Boromir looked around. "This is no mine…it's a tomb."
Being the short-term-memory type of person I am, I had forgotten about the Dead Things. Actually, I realized I had forgotten almost every plot line. It was unnerving to say the least.
I looked down and saw dead things. Jamie put her foot down and it crunched through one of their skulls. She screamed. I jumped up into Boromir's arms (he was nearest, and I was unnerved like a spooked horse.).
"EW! THERE ARE DEAD…THINGS! And I touched them! EW! OH GOD EEEEWWWW!"

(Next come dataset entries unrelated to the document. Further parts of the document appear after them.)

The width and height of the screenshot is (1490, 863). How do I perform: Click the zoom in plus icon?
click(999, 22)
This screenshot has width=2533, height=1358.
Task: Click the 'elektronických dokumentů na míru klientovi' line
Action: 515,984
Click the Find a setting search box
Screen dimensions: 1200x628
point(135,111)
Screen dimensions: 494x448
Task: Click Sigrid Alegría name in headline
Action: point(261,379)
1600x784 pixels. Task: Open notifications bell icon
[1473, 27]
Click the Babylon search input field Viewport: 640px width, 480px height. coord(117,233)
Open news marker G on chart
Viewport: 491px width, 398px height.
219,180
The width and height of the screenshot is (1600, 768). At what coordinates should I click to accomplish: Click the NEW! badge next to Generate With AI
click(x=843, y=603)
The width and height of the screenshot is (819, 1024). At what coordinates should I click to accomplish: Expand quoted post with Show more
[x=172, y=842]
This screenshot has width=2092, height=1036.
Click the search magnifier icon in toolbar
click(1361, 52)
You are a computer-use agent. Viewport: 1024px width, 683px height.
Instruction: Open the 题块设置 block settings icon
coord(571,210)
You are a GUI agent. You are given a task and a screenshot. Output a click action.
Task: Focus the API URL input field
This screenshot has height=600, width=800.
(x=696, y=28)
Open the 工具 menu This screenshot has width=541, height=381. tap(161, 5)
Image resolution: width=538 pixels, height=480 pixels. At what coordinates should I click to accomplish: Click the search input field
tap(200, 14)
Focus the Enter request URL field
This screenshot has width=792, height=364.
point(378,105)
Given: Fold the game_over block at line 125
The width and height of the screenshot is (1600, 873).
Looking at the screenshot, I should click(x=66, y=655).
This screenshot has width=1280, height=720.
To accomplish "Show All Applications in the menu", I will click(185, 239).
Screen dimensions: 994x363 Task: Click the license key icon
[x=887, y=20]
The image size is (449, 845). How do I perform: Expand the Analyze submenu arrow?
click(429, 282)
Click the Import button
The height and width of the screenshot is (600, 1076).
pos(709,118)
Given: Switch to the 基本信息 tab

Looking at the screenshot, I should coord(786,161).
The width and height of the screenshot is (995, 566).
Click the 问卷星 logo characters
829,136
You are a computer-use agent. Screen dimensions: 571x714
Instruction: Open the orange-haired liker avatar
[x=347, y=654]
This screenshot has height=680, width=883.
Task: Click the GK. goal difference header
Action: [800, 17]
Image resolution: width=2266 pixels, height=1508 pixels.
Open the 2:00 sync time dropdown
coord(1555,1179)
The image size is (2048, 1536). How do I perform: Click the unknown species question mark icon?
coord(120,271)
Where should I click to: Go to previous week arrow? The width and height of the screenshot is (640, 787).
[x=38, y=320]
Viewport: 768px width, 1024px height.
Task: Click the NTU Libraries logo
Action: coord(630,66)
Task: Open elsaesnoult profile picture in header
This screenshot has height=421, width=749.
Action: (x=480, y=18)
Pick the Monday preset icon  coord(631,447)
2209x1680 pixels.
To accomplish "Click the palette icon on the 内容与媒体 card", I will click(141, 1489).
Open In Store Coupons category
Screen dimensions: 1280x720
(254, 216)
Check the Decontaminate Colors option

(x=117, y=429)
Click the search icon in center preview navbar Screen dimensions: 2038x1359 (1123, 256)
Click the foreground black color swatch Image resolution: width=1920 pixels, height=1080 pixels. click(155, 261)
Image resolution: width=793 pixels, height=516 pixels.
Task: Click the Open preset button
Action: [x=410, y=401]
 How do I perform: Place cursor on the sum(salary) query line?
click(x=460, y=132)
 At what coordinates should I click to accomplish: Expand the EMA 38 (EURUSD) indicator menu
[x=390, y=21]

Jamie swayed for a moment, before she almost fell back. Luckily, Sir Legs-A-Lot was behind her and managed to catch her.
To sum everything up, it was Pandemonium Middle Earth Style. I was screaming my head off, Bormoir looked like he had a headache. Jamie was still out cold, Legolas searching for smelling salts (HA! I wish.). The hobbits were spazzing out, Aragorn and Gandalf trying to restore order (good luck), and Gimli was running about going "NOOO!"
Legolas glanced at an arrow on the ground. "Goblins!" he spat. Jamie woke up, and Boromir set me down and started rambling about the Gap of Rohan. I swayed for a moment as the Fellowship began to retreat.
You think you've seen chaos? Psh. Try figuring out what's going on when a giant squid starts attacking people and that person that he attacks is right next to you.
My only thought before screaming my head off again was, Ah crap, I'm going to have laryngitis tomorrow.
"AAAAAAH!" Frodo was yelling. Not that I'd blame him. I'd scream too if a freaky squid thing was threatening certain death. Heck, I was screaming NOW and the thing hadn't even touched me.
"FRODO!!!" Merry yelled.
"Frodo! Help!" Pippin shouted.
"STRIDER!" Ok, it was getting old now. Where's Mister Hero…?
I wandered about the caves, trying to find some way to help as Aragorn tried to save the day. The Hobbits were chopping at the Watcher in the Water with their swords. I could do that, but HEY! I don't have a sword! Grumble, grumble.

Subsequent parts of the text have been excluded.